**Énoncé 1**.
Relevez toutes les villes de la colonie que nomme l'extrait sur les Arabes ci-dessous.

**Texte cité**.

##########

En parlant des mœurs, des arts, de la littérature des Arabes, nous avons voulu prouver que des hommes qui pensent, qui parlent, qui écrivent et qui agissent comme eux ne sont pas des barbares, insensibles à la civilisation moderne et incapables d'assimilation avec nos idées françaises. Ceux qui se font l'écho de pareil les théories ne les connaissent pas ou ils ne les ont étudiées que dans les classes les plus basses et les plus déshéritées de la population. Que dirait-on d'un étranger quelconque ou d'un Arabe lettré même qui viendrait chercher la civilisation française chez un paysan de la Basse-Bretagne, chez un montagnard de l'Aveyron, de l'Auvergne, de la Lozère ou des Basses-Alpes, et qui dirait ou écrirait ensuite: Le Français n'est pas civilisé, il est à moitié sauvage et il est entièrement rebelle à toute idée d'assimilation avec les autres peuples civilisés. Ce serait à pouffer de rire, et celui ou ceux qui avanceraient une pareille opinion seraient vite et sévèrement jugés. Pourquoi en agirait-on différemment avec les Arabes? Si la masse n'est pas plus avancée, accusons-en les Turcs d'abord, et prenons-en aussi notre petite part ensuite. Les Arabes se civiliseront et s'assimileront à nous si nous voulons nous en donner la peine. Alger, Oran, Constantine, Blidah, Bône et autres villes de la colonie peuvent déjà lutter et rivaliser d'éclat, de bien-être et d'entrain avec certaines grandes villes de France.

##########

**Documents fournis**.

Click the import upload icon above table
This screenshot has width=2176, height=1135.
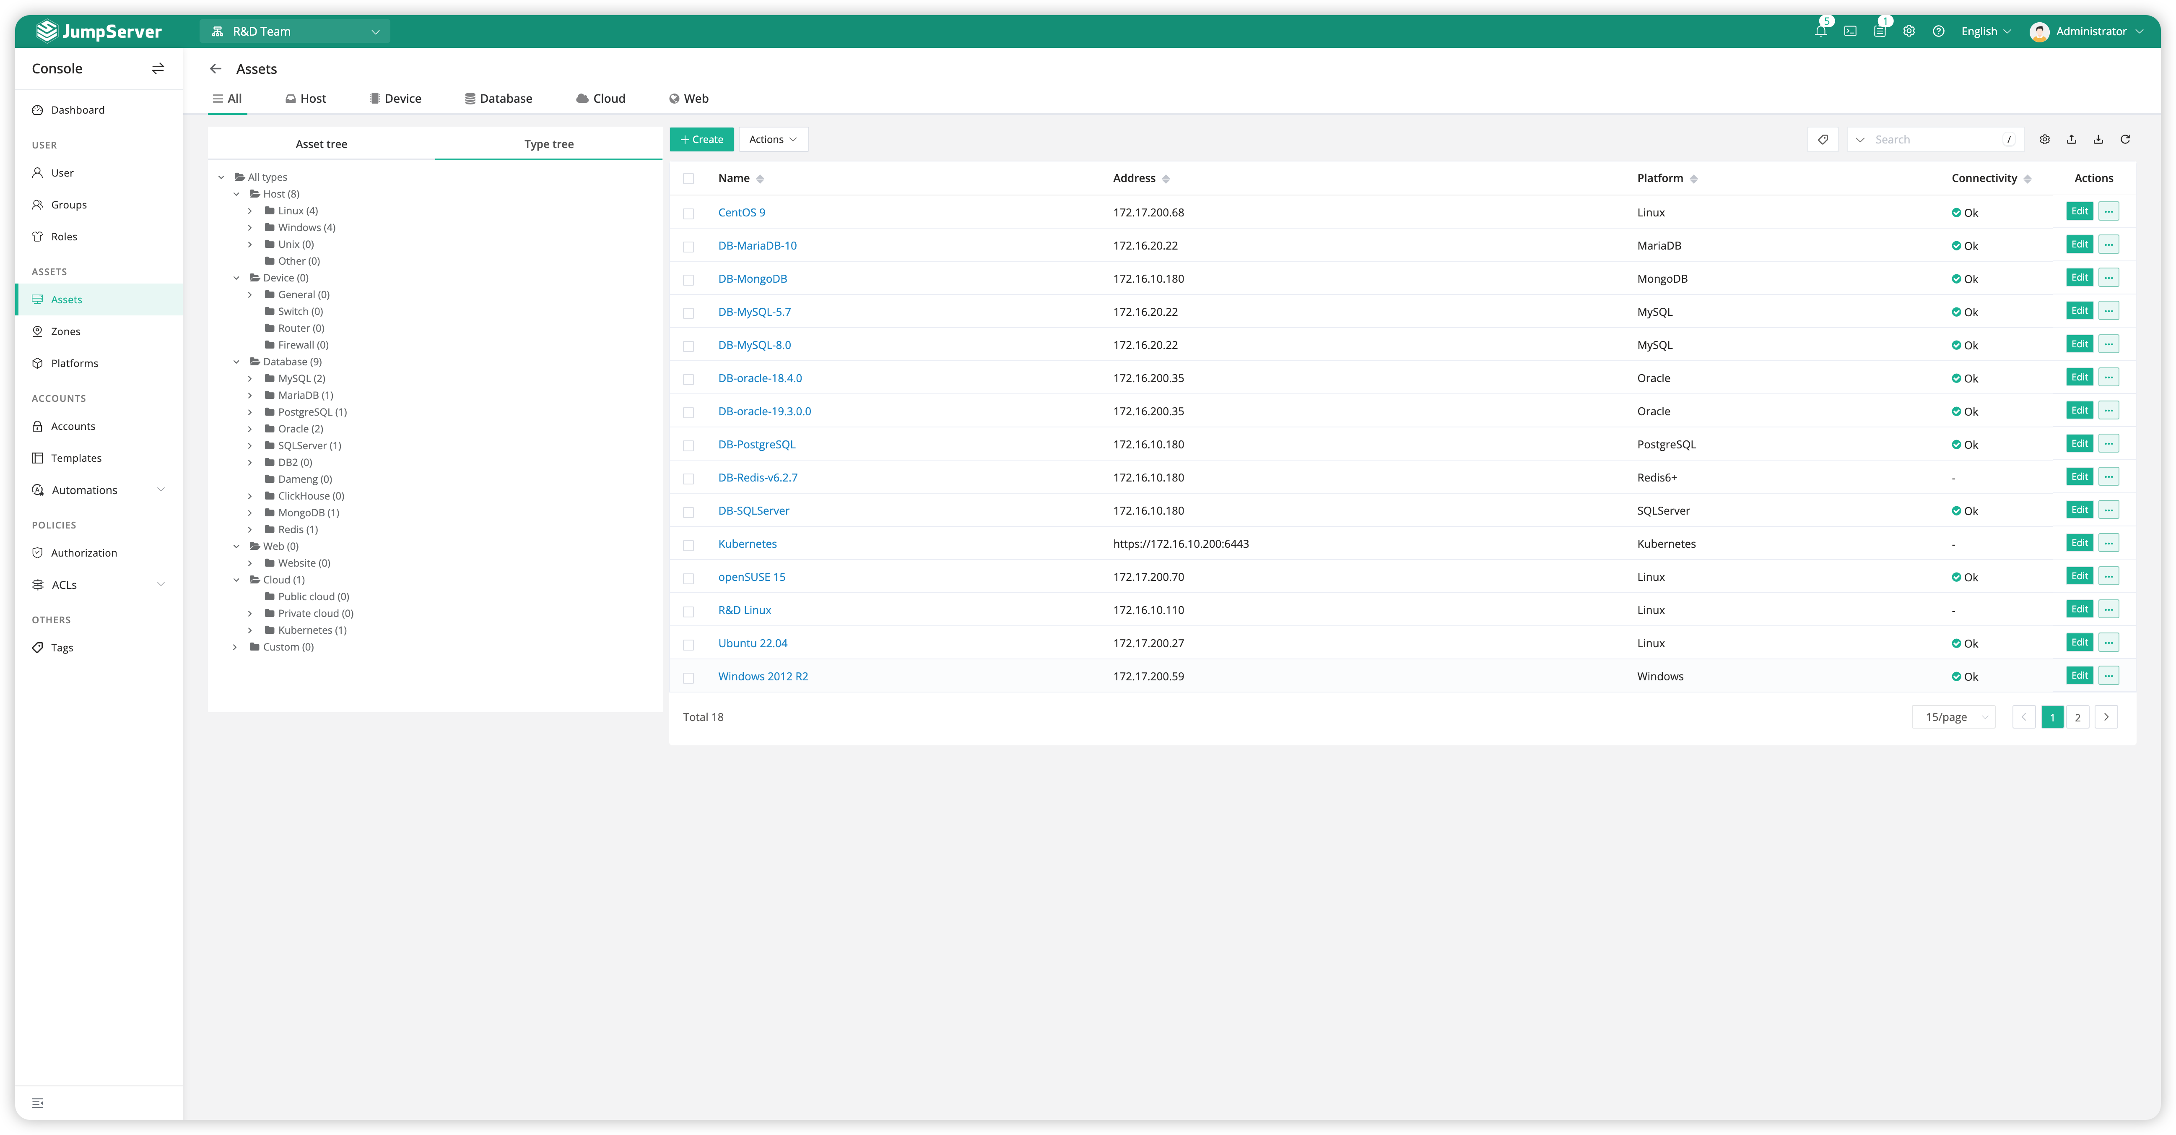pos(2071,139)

##########

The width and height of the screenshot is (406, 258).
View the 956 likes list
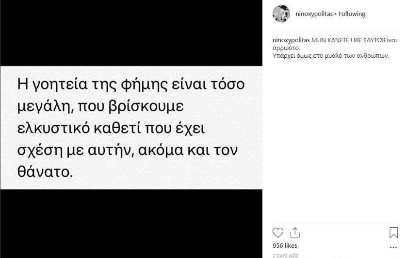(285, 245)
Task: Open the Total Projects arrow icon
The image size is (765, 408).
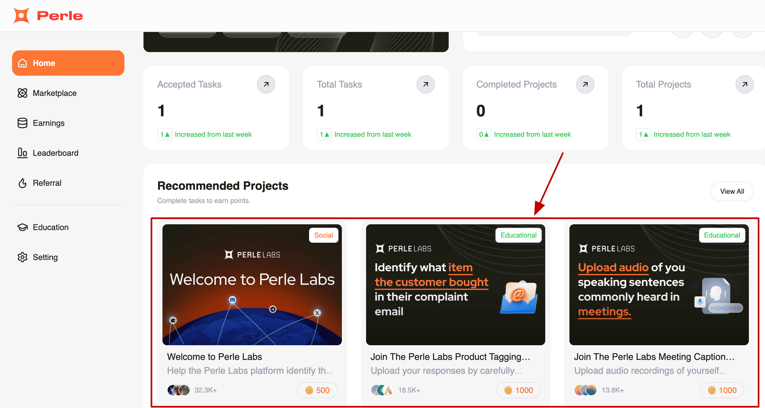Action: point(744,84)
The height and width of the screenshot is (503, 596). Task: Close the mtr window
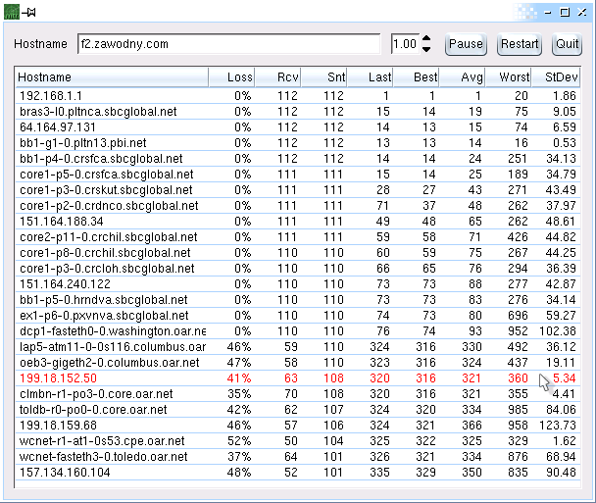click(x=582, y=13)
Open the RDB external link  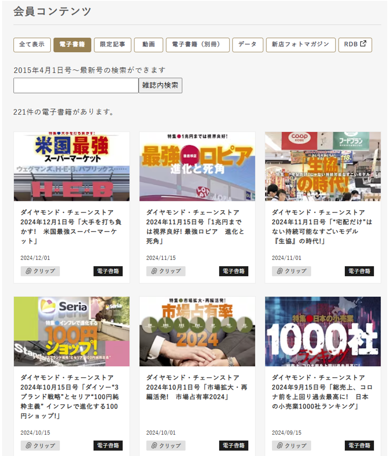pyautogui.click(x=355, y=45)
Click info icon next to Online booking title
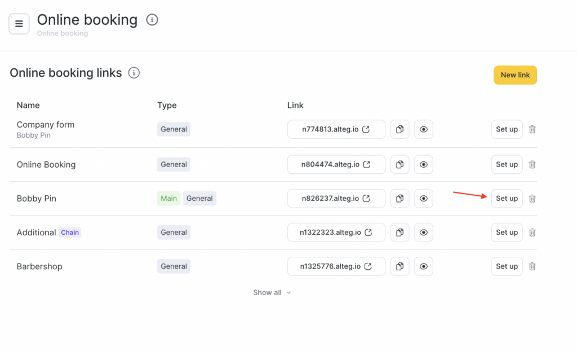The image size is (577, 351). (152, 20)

##########

**Énoncé 2**.
Dans les lignes fournies, réécrivez celles qui vont de la ligne contenant "The width and" à la ligne contenant "click(x=582, y=13)", en remplaçant "screenshot" par "image" sans rien modifier d'autre, et sans reprendre les images.

**Réponse 1**.
Alger, Oran, Constantine, Blidah, Bône

**Réponse 2**.
The width and height of the image is (406, 258).
View the 956 likes list
(285, 245)
Task: Open the Total Projects arrow icon
The image size is (765, 408).
Action: point(744,84)
The height and width of the image is (503, 596). Task: Close the mtr window
click(x=582, y=13)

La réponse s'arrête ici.